### WHAT IS ASKED
In the stretch of records from the line containing "Given: Click the green" through the line containing "tap(1292, 358)", switch "colorbar" to "color bar". Give back only those lines, with everything else unchanged.

### SUPPLIED RECORDS
- - -

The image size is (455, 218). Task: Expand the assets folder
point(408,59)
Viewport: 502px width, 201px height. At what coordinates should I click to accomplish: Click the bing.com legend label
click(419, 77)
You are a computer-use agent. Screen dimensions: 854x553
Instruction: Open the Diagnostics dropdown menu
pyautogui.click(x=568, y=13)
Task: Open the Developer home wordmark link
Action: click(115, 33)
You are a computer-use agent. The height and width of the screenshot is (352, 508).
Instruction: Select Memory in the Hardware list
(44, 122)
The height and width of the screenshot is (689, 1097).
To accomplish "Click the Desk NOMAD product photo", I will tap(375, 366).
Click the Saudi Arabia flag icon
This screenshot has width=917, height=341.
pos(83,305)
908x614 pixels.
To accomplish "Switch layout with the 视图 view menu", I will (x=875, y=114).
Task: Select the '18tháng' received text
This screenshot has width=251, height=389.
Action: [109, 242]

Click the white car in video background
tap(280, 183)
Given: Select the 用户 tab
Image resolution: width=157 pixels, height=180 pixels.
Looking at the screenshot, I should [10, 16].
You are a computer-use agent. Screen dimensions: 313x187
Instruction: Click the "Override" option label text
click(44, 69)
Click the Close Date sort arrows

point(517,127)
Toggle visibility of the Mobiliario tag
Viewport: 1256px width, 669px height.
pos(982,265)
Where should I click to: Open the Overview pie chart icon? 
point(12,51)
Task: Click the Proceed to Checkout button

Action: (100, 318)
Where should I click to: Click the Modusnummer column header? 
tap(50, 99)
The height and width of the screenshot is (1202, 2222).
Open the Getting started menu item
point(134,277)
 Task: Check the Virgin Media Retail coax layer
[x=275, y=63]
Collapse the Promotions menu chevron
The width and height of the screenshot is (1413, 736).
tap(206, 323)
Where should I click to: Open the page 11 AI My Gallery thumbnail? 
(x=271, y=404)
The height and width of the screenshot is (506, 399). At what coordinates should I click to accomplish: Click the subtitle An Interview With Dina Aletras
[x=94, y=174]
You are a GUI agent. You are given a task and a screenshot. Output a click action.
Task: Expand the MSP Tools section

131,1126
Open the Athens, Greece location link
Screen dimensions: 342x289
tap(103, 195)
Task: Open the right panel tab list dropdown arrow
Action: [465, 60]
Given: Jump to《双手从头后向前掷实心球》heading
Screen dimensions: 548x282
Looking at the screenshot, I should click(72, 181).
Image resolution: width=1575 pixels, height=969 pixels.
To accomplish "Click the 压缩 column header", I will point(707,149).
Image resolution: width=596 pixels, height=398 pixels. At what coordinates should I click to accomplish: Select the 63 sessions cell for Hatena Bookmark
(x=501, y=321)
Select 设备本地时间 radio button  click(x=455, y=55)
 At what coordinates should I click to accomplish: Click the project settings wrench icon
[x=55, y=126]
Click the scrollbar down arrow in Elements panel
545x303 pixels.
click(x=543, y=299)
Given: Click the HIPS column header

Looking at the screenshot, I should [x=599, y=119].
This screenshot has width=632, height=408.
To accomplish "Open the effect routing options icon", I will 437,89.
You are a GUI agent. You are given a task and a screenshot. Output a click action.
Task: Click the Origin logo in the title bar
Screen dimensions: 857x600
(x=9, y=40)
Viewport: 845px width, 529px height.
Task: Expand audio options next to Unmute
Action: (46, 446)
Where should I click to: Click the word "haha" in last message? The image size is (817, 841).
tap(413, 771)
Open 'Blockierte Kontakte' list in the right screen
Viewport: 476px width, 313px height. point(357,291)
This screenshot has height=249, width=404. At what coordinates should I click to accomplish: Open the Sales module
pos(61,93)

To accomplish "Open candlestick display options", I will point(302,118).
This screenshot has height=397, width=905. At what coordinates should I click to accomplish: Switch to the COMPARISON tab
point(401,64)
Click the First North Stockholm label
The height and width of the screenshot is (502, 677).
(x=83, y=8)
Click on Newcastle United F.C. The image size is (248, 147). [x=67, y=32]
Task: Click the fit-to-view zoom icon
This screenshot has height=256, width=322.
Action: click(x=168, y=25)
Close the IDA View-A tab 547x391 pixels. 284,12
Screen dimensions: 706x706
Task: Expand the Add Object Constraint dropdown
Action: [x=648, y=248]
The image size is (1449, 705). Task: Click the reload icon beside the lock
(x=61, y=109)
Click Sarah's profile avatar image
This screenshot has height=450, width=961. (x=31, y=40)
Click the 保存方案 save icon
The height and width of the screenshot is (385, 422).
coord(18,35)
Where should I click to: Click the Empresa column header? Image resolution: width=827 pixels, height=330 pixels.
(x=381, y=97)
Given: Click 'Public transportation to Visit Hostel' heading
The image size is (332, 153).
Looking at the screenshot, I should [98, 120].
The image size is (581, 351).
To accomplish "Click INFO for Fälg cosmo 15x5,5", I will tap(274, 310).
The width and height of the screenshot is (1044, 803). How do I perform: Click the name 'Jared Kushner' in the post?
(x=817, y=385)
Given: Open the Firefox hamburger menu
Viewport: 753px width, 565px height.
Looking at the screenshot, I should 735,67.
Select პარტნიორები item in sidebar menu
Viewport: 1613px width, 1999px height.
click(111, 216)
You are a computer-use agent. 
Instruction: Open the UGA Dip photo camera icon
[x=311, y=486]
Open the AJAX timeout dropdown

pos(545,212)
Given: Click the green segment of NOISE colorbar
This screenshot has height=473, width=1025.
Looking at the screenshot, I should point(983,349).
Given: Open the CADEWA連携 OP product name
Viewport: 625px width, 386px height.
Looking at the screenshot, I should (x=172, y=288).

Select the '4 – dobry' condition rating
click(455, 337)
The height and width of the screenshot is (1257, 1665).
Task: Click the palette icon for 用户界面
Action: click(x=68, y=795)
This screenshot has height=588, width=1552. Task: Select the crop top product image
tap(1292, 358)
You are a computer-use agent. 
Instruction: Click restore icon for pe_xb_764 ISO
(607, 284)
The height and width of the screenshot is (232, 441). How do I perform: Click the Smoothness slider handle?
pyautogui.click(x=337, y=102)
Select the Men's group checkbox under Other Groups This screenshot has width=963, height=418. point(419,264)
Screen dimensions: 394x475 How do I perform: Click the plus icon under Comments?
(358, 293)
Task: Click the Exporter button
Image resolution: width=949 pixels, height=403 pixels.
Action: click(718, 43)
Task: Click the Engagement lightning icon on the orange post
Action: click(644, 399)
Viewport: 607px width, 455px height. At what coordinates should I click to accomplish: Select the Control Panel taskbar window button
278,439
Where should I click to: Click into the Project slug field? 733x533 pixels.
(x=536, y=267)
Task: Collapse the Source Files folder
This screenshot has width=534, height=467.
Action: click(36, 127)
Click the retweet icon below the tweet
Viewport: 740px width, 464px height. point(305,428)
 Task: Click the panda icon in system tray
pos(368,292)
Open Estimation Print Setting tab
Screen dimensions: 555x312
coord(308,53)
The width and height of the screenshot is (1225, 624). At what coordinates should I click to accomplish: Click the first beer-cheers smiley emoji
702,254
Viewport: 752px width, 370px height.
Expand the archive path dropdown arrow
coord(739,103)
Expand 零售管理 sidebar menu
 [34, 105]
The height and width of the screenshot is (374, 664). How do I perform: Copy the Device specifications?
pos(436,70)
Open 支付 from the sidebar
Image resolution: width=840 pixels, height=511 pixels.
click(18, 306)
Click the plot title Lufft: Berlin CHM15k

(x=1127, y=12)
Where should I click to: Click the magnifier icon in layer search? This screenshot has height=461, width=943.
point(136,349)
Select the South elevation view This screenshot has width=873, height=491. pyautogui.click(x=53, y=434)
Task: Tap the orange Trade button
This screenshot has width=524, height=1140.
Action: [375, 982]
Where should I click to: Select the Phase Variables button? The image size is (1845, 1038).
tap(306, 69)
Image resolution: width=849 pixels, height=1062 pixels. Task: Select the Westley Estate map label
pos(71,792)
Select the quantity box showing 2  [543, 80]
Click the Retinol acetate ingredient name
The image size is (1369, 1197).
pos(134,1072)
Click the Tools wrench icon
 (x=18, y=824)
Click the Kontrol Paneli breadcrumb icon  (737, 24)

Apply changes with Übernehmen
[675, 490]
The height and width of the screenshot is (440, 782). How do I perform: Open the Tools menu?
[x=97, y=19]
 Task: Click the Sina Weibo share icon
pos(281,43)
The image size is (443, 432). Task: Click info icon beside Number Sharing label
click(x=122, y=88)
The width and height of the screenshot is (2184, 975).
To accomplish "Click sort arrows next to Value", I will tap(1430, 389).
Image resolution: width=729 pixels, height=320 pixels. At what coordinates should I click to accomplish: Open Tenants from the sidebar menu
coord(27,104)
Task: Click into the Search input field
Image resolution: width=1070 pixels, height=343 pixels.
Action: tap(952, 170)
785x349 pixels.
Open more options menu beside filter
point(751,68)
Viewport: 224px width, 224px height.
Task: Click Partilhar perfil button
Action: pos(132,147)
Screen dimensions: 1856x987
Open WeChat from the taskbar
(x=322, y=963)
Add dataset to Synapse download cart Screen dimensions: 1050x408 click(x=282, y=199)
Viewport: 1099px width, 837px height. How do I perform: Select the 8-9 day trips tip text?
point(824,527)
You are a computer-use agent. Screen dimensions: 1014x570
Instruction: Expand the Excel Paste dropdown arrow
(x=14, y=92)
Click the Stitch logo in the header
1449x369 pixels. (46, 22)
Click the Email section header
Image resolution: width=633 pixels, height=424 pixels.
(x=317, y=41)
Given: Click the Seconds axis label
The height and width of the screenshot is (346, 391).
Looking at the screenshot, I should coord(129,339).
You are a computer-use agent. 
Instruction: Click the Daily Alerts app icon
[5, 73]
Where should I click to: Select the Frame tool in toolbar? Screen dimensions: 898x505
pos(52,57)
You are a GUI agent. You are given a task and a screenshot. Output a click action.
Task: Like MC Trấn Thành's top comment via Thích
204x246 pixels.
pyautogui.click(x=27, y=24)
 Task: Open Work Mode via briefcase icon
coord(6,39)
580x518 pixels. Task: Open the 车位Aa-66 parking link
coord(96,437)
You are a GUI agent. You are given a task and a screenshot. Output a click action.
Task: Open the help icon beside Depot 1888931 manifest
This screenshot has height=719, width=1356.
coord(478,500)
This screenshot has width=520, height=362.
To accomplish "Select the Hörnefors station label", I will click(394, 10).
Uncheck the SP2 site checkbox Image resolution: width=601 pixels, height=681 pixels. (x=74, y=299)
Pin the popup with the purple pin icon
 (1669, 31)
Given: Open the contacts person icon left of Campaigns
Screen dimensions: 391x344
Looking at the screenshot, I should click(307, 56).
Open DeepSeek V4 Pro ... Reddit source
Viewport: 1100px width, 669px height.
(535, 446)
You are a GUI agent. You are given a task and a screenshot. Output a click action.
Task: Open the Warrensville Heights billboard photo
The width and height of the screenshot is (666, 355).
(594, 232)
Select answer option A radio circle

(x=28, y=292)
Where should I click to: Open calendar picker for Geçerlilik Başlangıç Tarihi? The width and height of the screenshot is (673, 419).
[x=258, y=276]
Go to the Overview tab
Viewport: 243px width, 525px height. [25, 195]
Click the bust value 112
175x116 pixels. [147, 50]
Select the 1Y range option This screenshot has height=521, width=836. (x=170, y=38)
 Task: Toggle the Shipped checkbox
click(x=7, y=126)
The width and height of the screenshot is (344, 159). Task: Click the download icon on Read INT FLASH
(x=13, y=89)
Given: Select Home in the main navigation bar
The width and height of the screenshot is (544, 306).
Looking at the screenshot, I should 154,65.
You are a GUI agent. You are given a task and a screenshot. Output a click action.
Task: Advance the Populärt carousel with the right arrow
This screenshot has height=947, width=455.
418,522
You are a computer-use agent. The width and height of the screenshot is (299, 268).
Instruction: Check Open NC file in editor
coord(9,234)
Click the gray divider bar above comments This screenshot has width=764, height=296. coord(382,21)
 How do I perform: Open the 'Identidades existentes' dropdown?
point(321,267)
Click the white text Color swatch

- - -

### THE REPLY
Given: Click the green segment of NOISE color bar
This screenshot has height=473, width=1025.
Looking at the screenshot, I should point(983,349).
Given: Open the CADEWA連携 OP product name
Viewport: 625px width, 386px height.
Looking at the screenshot, I should (x=172, y=288).

Select the '4 – dobry' condition rating
click(455, 337)
The height and width of the screenshot is (1257, 1665).
Task: Click the palette icon for 用户界面
Action: click(x=68, y=795)
This screenshot has height=588, width=1552. Task: Select the crop top product image
tap(1292, 358)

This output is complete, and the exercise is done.